May 11, 2015 | By Alec

That the Raspberry Pi is a perfect addition to any maker’s arsenal hardly needs repeating here. We’ve already seen so many awesome 3D printed projects that rely on a Raspberry Pi to give that robot or cosplay accessory that wow-factor. But blogger and product anaylist Raymond Wong, from Mashable’s, explores a whole other field of cool Raspberry Pi applications: spy gear. By mounting a Raspbery Pi controlled camera onto a 3D printed bow tie, Raymond is almost ready to infiltrate the enemy’s headquarters. Almost.

As he explains, this project grew out of an age-old love for DIY projects and the revolutionary potential of the Raspberry Pi: ‘A simple Google search brings up thousands of cool Pi projects and hacks; people love the little $35 computer. To date, more than 5 million units have been sold since the Pi debuted three years ago. A handful of different models exist now, but the spirit remains the same: Go out and hack it into something awesome,’ he says. And he is absolutely right, of course. Awesome DIY electronics are just a Google search away nowadays. And since the release of the Raspberyy 2 (with its 900MHz quad-core processor, 1GB RAM and four USB 2.0 ports) we are running out of excuses not to build something.

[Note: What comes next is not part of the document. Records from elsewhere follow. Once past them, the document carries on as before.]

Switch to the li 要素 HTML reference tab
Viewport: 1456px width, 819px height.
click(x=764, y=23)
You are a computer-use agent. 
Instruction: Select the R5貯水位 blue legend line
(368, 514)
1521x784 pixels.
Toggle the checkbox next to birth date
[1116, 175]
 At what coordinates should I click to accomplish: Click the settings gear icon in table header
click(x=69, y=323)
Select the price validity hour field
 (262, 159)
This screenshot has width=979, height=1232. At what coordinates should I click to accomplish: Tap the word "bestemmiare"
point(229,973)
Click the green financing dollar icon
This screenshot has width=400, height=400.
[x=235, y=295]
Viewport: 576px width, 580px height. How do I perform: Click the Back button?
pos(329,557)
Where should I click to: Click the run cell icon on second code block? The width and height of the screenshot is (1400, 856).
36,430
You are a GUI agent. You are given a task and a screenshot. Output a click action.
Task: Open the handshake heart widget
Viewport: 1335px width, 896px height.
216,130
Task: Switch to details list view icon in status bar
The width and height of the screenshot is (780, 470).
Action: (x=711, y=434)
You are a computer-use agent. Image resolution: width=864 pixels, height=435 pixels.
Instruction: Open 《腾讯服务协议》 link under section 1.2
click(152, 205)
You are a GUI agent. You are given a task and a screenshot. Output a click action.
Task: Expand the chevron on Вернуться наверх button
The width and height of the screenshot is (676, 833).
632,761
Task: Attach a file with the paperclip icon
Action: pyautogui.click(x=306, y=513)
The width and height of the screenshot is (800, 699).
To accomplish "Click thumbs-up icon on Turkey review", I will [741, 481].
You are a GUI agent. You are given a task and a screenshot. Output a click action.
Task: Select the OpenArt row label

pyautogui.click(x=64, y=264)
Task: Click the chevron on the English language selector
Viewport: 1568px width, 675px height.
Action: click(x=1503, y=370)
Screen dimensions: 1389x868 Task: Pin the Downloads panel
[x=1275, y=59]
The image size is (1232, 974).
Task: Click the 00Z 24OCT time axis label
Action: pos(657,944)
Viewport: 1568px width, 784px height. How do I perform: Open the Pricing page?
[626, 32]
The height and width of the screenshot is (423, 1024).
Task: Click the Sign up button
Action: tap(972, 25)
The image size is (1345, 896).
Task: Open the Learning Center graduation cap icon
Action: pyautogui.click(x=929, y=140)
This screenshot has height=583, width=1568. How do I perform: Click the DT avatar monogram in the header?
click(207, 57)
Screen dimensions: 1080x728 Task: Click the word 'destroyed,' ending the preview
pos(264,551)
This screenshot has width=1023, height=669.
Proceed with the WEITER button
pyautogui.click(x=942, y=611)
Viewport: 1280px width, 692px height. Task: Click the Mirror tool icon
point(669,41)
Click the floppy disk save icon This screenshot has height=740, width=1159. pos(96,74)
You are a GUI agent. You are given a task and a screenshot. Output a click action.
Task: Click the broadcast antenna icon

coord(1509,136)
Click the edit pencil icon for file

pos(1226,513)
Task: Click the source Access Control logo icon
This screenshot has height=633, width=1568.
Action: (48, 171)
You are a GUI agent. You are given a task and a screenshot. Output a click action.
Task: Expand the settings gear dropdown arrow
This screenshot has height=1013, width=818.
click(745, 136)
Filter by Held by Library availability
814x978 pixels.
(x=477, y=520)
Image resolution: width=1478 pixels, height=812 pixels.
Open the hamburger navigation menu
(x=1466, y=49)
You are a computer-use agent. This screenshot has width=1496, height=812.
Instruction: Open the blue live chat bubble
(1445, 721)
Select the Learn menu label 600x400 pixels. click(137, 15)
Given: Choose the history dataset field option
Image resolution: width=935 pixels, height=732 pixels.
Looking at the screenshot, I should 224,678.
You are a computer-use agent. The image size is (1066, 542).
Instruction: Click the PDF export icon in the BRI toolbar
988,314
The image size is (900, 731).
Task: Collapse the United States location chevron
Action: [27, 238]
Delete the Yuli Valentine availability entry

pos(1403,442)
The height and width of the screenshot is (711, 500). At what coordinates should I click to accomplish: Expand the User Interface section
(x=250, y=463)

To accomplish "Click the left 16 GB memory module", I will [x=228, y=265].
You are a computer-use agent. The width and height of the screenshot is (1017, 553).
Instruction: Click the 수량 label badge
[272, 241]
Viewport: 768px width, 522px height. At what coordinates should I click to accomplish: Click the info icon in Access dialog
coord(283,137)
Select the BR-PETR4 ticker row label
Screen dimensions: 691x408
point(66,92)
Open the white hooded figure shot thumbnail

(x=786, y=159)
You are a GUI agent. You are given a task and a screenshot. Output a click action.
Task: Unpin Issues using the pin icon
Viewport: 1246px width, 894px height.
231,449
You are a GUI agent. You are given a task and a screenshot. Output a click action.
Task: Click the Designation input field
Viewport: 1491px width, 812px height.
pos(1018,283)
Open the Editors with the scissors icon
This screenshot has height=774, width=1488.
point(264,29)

Being a dedicated tinkerer himself, Raymond just had to test the Pi 2 for himself. After all, it’s almost a fully functioning PC once you load an operating system onto a memory card. ‘It's underpowered and you can't really juggle more than a few tabs in a web browser — but it all works, as long as you're willing to wait a few seconds longer for things to load,’ Raymond writes. ‘[So] I set out to do something fun with the Pi 2.’

Images: Luke Leonard/Mashable

After spending some time looking for a project, he finally settled on a 3D printed spy camera bow tie. ‘It's techie, geeky and a conversation starter. Win, win, win,’ he says. And it’s also remarkably easy to build, and largely revolves around installing everything on the Pi 2. Of course, you’ll need quite a lot of electronics to complete the build: a portable battery pack, microSD card with SD card adapter, Wi-Fi adapter, Ethernet cable, Micro USB cable and Raspberry Pi camera module. Now installing everything can be a bit tricky if you’ve never worked with a Pi before, so follow of the steps in the video below to ensure you get it right.

But after that, the sky is the limit. You can indeed complete your geeky outfit with this funny tie, though you can also mount this small camera on just about any 3D printed creation you have laying around. Spying on others was never easier.